Chemotherapy of tuberculosis caused by multiple-drug-resistant (MDR) strains is problematic because of choices limited to relatively inefficacious and toxic drugs. Some beta-lactam antibiotics are active against Mycobacterium tuberculosis in vitro. We investigated the efficacy of imipenem in a mouse model of tuberculosis and in humans with MDR tuberculosis. Mice infected with M. tuberculosis strain H37Rv were treated with isoniazid or imipenem. Residual organisms in lung and spleen and survival of imipenem-treated mice were compared to those of untreated or isoniazid-treated mice. Ten patients with MDR tuberculosis also were treated with imipenem in combination with other first- or second-line agents; elimination of M. tuberculosis from sputum samples was measured by quantitative culture. Although it was less effective than isoniazid, imipenem significantly reduced the numbers of M. tuberculosis organisms in lungs and spleens and improved survival of mice. Eight of 10 patients with numerous risk factors for poor outcomes responded to imipenem combination therapy with conversion of cultures to negative. Seven remained culture-negative off of therapy. There were two deaths, one of which was due to active tuberculosis. Organisms were eliminated from the sputa of responders at a rate of 0.35 log10 CFU/ml/week. Relapse upon withdrawal of imipenem and development of resistance to imipenem in a nonresponder suggest that imipenem exerts antimycobacterial activity in humans infected with M. tuberculosis.
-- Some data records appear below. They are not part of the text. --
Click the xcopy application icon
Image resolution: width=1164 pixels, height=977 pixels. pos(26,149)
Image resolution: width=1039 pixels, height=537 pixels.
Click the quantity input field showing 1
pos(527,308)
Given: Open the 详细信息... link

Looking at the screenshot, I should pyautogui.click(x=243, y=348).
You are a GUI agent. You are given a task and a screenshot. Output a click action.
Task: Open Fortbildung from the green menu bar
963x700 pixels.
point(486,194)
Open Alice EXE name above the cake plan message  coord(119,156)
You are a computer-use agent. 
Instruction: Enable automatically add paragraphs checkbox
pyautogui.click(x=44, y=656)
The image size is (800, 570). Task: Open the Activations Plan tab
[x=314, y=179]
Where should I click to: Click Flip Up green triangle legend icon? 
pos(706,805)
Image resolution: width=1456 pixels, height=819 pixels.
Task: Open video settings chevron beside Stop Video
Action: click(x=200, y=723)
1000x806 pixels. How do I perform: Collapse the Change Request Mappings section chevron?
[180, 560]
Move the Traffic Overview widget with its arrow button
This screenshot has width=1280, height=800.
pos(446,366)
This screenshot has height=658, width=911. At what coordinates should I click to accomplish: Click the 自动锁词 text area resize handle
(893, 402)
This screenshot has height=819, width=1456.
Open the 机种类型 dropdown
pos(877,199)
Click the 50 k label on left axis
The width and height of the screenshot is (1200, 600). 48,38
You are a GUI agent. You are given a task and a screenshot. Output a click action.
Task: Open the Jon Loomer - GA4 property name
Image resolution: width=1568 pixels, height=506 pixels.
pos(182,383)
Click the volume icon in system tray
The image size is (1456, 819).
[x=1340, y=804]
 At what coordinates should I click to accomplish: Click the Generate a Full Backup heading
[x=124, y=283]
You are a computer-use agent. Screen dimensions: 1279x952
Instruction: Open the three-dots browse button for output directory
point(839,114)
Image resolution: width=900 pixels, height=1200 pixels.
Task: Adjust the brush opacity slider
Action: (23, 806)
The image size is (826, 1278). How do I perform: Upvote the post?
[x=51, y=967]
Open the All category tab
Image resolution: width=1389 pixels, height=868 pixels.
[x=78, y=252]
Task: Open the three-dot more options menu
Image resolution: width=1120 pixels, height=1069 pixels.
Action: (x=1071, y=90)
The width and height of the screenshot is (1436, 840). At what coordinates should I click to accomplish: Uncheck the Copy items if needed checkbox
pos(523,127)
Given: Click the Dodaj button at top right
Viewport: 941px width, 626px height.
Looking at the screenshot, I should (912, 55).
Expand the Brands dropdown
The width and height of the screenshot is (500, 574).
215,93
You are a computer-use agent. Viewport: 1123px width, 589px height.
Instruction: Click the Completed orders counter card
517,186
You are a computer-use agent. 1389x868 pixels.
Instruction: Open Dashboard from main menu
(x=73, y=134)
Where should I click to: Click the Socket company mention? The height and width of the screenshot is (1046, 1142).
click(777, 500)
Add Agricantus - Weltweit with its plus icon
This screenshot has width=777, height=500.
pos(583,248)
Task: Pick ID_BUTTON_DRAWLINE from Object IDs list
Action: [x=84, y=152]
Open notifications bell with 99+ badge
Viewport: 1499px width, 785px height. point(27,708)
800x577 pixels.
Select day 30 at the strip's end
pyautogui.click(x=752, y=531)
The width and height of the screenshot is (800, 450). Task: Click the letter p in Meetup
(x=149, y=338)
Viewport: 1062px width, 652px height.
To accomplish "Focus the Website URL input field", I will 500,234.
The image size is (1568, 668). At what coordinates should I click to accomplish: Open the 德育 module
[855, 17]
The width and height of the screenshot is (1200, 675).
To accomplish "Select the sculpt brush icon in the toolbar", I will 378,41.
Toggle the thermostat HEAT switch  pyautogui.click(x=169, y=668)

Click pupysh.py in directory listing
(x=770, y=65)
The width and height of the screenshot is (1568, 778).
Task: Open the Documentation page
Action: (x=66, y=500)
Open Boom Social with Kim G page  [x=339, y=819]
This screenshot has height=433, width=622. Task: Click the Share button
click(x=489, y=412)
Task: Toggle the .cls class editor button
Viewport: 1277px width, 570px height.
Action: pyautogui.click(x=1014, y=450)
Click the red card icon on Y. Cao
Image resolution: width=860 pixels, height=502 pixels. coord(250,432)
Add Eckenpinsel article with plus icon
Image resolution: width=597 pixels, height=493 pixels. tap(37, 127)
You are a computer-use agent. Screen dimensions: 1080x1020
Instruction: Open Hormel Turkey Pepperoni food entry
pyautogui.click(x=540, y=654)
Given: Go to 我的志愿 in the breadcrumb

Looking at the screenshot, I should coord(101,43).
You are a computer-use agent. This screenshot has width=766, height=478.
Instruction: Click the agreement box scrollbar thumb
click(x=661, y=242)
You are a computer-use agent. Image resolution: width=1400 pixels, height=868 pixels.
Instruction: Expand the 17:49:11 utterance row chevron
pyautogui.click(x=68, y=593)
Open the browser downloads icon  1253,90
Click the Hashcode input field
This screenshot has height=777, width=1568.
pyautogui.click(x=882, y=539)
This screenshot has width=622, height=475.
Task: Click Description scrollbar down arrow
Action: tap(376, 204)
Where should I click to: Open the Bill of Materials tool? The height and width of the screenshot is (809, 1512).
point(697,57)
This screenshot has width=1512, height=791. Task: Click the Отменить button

Imipenem had antimycobacterial activity both in a mouse model and in humans at high risk for failure of treatment for MDR tuberculosis.

FIG. 1.

Mean burdens of M. tuberculosis strain H37Rv as log₁₀ CFU/g in spleen and lung tissues. The numbers of mice are as follows: for untreated mice (black diamonds), 14, 19, and 14 on days 0, 14, and 28, respectively; for imipenem-treated mice (open circles), 22 and 15 for days 14 and 28, respectively; and for isoniazid-treated (black squares), 14 and 15 for days 14 and 28, respectively. The standard errors of the means are indicated by the bars.

FIG. 2.

Survival curves for untreated mice (black diamonds), imipenem-treated mice (open circles), and isoniazid-treated mice (black squares).

FIG. 3.

Results of quantitative sputum cultures indicating M. tuberculosis burdens, expressed as log₁₀ CFU/ml, over time in sputa of individual patients (numbers correspond to patient numbers in Table 1) (A) and as a calculation of the overall elimination rate by linear regression for those patients who responded to treatment (B). The linear regression equation is shown.

FIG. 4.

Means and standard errors for proportional growth indices (GI) (the ratio of counts per minute on each day to counts per minute for the strain at day 0) for three separate experiments performed with starting growth indices ranging between 100 and 300. The open triangles indicate the prestudy isolate, and the closed triangles indicate the 18-week isolate for untreated cultures (A) or cultures to which imipenem at concentrations of 4 μg/ml (B), 8 μg/ml (C), or 16 μg/ml (D) had been added on day 0.